Über dessen Ergebnisse bis Ende September 2006 berichteten seine Verantwortlichen weiter: „1,3 Millionen Menschen im Gazastreifen haben dank des TIM Zugang zu Trinkwasser, Gesundheitsversorgung und sanitären Anlagen. Über 600.000 Menschen erhalten Sozialhilfe im Rahmen des TIM, darunter 12.000 Mitarbeiter des Gesundheitswesens, 55.000 gering bezahlte Erbringer öffentlicher Dienstleistungen und Rentner sowie 40.000 besonders bedürftige Familien. Es wurden mehr als 2 Millionen Liter Treibstoff geliefert, um die Stromversorgung insbesondere der Krankenhäuser und der Wasserversorgungswerke und Kläranlagen im Gazastreifen, wo im Juli das Elektrizitätswerk zerstört wurde, zu gewährleisten. Zahlungen weiterer Leistungen hängen von den Zusagen anderer Geber ab.“ 651 Millionen Euro – das ist der Löwenanteil des internationalen Supports – seien im vergangenen Jahr den Palästinensern zugegangen, teilte die Europäische Kommission nun wiederum mit; dies sei eine Steigerung um 27 Prozent gegenüber 2005. Und man sei entschlossen, dieses hohe Niveau an Unterstützung beizubehalten. Erst kürzlich übersandte zudem Israel 100 Millionen Dollar aus eingefrorenen Zoll- und Steuereinnahmen an Mahmud Abbas.
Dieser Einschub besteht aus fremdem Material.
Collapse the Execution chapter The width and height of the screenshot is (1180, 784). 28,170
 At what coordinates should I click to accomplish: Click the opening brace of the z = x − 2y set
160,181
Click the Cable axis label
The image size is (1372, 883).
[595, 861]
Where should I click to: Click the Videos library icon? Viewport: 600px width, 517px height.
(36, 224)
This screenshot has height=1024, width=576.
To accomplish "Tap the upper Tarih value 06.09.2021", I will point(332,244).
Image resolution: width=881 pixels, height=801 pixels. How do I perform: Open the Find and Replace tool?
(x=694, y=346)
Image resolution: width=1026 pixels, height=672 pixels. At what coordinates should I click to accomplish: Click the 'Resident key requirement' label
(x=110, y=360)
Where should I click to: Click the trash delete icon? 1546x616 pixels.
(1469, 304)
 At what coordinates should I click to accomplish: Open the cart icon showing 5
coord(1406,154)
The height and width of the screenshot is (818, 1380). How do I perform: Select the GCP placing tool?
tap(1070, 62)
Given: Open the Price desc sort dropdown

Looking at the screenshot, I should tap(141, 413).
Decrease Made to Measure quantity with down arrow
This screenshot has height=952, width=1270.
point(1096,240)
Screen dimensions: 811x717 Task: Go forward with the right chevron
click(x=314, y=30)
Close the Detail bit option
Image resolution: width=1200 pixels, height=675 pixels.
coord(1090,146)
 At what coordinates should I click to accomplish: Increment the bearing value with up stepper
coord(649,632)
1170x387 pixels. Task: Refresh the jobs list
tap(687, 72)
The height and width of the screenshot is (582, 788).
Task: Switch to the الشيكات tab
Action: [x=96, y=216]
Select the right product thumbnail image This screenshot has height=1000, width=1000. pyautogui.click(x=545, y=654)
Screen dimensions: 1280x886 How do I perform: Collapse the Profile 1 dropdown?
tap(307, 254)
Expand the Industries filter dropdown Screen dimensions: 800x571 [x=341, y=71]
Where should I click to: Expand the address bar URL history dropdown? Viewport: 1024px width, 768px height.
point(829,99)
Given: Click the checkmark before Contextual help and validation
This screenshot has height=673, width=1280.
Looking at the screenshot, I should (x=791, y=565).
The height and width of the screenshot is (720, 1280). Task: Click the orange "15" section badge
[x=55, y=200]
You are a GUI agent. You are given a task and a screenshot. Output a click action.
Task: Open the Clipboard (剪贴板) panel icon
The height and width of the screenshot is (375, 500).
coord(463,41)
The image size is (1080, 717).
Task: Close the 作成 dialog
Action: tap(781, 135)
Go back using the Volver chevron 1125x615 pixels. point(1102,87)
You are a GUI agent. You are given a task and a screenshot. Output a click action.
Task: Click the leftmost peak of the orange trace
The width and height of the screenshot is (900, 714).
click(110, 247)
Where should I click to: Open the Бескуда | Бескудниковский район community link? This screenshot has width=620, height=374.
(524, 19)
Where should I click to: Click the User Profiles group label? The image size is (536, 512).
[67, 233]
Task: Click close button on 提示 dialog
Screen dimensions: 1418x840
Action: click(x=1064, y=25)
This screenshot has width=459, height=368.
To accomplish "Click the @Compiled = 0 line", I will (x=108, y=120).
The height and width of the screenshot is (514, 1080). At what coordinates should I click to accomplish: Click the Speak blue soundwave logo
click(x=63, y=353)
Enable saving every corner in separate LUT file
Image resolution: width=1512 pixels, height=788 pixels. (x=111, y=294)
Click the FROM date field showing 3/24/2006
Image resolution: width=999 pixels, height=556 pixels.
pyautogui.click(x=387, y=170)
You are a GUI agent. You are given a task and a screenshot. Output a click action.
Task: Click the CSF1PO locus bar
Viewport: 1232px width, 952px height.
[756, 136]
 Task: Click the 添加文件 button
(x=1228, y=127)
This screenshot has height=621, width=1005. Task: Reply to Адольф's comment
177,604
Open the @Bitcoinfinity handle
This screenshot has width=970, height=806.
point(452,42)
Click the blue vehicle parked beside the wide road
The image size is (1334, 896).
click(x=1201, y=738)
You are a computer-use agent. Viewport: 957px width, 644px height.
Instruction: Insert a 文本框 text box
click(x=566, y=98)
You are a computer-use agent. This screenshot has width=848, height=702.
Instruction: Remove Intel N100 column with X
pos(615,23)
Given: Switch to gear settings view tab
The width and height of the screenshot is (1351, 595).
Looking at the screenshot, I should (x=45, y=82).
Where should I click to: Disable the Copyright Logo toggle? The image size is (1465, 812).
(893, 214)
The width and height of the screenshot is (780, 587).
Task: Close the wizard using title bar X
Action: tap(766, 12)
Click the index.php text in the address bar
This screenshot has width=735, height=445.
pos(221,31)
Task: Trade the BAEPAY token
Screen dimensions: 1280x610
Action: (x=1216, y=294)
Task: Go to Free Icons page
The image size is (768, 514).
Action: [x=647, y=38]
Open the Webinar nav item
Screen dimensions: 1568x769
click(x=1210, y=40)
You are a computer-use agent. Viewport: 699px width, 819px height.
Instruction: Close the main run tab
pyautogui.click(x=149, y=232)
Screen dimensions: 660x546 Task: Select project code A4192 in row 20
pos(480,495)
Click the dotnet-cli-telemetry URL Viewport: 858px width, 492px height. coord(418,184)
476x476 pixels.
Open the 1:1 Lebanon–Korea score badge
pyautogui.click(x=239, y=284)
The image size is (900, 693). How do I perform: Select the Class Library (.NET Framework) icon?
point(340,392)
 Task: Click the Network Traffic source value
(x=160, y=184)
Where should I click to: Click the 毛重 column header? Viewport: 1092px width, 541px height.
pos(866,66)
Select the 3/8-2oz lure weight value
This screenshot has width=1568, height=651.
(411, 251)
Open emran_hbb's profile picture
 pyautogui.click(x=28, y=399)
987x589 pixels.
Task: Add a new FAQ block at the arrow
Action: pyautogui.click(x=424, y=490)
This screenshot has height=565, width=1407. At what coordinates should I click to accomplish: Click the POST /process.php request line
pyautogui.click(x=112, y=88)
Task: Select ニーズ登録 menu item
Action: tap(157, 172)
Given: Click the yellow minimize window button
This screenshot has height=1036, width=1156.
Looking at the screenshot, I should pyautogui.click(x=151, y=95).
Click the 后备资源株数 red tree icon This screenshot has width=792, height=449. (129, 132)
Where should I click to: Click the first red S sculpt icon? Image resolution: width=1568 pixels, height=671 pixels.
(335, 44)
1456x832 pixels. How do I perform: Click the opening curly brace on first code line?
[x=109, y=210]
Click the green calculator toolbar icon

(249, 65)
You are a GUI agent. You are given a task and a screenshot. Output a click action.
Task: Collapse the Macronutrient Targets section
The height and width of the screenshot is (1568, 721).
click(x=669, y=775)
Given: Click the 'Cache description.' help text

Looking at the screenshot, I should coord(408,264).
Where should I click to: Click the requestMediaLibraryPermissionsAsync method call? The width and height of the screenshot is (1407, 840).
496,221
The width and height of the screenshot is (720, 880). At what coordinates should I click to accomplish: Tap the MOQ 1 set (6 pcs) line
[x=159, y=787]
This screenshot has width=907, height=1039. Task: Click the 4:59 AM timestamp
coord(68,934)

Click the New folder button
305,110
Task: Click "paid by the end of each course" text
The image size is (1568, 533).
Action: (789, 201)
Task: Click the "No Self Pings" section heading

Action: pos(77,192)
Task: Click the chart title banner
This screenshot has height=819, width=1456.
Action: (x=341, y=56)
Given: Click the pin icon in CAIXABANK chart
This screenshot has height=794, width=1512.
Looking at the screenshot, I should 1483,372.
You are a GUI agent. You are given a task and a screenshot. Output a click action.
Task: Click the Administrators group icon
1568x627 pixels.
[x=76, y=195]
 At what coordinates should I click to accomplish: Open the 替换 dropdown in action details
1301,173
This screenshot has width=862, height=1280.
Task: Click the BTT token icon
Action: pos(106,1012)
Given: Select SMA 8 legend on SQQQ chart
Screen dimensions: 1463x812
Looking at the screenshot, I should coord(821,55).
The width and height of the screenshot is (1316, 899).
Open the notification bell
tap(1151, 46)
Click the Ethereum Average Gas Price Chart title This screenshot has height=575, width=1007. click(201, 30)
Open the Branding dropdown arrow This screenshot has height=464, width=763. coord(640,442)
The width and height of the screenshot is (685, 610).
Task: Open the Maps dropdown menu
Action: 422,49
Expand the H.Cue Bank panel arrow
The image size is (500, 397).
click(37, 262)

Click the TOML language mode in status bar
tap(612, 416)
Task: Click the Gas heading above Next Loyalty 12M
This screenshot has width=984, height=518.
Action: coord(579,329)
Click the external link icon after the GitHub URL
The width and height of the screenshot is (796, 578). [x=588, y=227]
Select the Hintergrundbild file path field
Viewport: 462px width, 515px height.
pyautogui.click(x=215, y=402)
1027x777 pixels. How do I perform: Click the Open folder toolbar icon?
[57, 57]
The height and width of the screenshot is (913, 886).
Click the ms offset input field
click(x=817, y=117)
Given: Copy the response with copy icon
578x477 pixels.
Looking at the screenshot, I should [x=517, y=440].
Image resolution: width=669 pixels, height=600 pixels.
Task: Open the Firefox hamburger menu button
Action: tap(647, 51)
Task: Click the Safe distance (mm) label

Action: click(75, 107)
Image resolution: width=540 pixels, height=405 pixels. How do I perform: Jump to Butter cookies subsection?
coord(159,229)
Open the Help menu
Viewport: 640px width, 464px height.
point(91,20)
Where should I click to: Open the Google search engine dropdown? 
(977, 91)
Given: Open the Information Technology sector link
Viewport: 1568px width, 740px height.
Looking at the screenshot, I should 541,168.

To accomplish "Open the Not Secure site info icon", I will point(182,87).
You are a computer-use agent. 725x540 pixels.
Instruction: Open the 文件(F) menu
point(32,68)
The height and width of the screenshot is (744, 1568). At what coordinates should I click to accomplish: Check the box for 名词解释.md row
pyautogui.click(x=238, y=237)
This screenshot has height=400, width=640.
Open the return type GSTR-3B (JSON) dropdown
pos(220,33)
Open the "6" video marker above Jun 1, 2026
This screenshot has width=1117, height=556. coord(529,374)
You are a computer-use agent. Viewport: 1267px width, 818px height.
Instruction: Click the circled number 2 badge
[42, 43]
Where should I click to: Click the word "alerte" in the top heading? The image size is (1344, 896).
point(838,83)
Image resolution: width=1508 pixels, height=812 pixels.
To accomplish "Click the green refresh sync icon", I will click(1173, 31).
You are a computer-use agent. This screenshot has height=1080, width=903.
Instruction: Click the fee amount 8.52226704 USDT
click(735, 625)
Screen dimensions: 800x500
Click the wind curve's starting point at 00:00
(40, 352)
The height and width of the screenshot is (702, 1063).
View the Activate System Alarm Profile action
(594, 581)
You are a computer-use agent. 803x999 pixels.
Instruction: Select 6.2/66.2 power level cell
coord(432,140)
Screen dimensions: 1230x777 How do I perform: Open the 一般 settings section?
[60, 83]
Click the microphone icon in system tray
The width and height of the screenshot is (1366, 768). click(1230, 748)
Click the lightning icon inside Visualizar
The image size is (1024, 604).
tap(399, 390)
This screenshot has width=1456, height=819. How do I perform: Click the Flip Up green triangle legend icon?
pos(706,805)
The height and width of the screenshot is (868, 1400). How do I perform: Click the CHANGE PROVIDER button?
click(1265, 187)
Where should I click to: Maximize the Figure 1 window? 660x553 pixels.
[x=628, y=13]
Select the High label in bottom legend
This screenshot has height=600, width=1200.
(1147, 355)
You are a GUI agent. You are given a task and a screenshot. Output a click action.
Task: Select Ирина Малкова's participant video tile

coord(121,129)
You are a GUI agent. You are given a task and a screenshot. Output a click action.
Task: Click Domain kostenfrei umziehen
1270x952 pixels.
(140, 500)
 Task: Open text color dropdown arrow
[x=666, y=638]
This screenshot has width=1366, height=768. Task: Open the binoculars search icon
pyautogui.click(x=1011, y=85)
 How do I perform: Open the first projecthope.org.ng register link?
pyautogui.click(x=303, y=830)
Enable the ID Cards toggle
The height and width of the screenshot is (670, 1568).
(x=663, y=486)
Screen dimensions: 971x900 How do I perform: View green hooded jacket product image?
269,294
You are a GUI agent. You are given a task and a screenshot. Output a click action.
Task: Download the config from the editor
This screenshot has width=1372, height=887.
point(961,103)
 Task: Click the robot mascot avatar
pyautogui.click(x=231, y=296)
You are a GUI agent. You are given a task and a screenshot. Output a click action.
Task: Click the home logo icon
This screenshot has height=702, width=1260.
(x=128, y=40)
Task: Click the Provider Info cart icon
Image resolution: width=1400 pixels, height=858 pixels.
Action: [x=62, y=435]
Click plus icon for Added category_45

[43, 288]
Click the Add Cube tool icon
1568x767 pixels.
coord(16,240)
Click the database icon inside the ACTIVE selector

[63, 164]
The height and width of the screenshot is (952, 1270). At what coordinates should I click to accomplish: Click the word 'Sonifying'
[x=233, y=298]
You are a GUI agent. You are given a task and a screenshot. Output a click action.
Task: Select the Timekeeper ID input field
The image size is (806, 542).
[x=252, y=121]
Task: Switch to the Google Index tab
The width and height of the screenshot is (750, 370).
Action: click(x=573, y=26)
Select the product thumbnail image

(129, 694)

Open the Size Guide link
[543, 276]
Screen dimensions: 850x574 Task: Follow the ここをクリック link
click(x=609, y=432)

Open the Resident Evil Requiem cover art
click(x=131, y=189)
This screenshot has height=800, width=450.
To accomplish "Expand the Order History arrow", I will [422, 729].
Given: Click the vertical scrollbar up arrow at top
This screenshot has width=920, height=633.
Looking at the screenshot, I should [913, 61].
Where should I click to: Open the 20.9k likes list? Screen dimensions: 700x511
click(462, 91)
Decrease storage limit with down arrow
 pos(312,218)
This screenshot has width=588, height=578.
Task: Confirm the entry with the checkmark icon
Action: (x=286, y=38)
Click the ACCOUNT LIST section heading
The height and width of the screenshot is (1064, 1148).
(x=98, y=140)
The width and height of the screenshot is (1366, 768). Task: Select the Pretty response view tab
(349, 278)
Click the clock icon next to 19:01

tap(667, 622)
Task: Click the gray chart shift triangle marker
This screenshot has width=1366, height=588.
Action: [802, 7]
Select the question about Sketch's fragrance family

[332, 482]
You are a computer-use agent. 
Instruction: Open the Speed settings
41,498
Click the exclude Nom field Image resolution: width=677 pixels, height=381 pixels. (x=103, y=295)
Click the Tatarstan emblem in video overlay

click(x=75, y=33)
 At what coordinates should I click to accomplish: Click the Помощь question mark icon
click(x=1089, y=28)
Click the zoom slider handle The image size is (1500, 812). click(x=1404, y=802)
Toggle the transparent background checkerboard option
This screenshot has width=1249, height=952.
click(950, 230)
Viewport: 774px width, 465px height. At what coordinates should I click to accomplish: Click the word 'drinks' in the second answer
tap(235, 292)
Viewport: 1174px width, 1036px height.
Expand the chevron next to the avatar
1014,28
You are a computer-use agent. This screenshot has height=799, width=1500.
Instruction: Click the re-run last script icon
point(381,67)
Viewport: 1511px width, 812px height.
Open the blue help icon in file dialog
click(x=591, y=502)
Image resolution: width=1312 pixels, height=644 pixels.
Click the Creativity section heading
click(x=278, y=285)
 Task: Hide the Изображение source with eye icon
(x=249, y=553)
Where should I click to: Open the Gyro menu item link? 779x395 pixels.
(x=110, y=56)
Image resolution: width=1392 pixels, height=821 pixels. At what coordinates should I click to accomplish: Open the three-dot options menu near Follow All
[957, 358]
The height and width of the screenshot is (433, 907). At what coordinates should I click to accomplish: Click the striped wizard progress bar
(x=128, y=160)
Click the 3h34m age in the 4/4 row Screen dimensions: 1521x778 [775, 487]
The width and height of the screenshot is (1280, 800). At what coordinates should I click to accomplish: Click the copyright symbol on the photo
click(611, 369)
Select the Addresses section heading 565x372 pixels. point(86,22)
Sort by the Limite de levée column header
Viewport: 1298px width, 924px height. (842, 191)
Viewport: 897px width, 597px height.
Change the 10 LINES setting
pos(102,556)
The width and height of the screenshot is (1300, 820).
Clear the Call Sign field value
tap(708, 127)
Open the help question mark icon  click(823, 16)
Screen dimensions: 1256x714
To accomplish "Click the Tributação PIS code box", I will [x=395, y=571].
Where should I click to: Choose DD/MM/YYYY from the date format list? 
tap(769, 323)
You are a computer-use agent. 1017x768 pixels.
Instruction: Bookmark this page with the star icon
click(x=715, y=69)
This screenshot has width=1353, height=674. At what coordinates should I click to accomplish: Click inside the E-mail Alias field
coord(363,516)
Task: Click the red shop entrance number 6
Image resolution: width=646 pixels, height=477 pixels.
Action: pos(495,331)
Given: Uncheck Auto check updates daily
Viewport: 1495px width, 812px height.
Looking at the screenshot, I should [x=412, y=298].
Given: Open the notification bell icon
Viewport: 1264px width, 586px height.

Und was bedeutet das alles? Dies zum Beispiel: „Die Palästinenser sind pro Kopf die größten Empfänger ausländischer Hilfe weltweit.“ Die Regierung, die sie gewählt haben, leistet sich gleichzeitig vom angeblich nicht vorhandenen Geld eine veritable Aufrüstung nach innen und außen, klagt kooperationsunwillige Staaten an, der Schwanz des amerikanischen Hundes“ zu sein, hätte gerne einen um(ma)fassenden islamischen Staat in einem judenfreien Nahen Osten und begehrt also die Auslöschung Israels oder doch wenigstens dessen Transfer nach Übersee. Angesichts dessen und eingedenk der vorliegenden Zahlen ist es schon bemerkenswert, ja verräterisch, wenn sich das Märchen von den der Verhungerung nahen Palästinensern so hartnäckig hält. Aber sein Plot ist eben so unwiderstehlich romatizistisch und gleichzeitig eine aggressive Geste gegen den jüdischen Staat. Wen interessiert da schon die Wirklichkeit?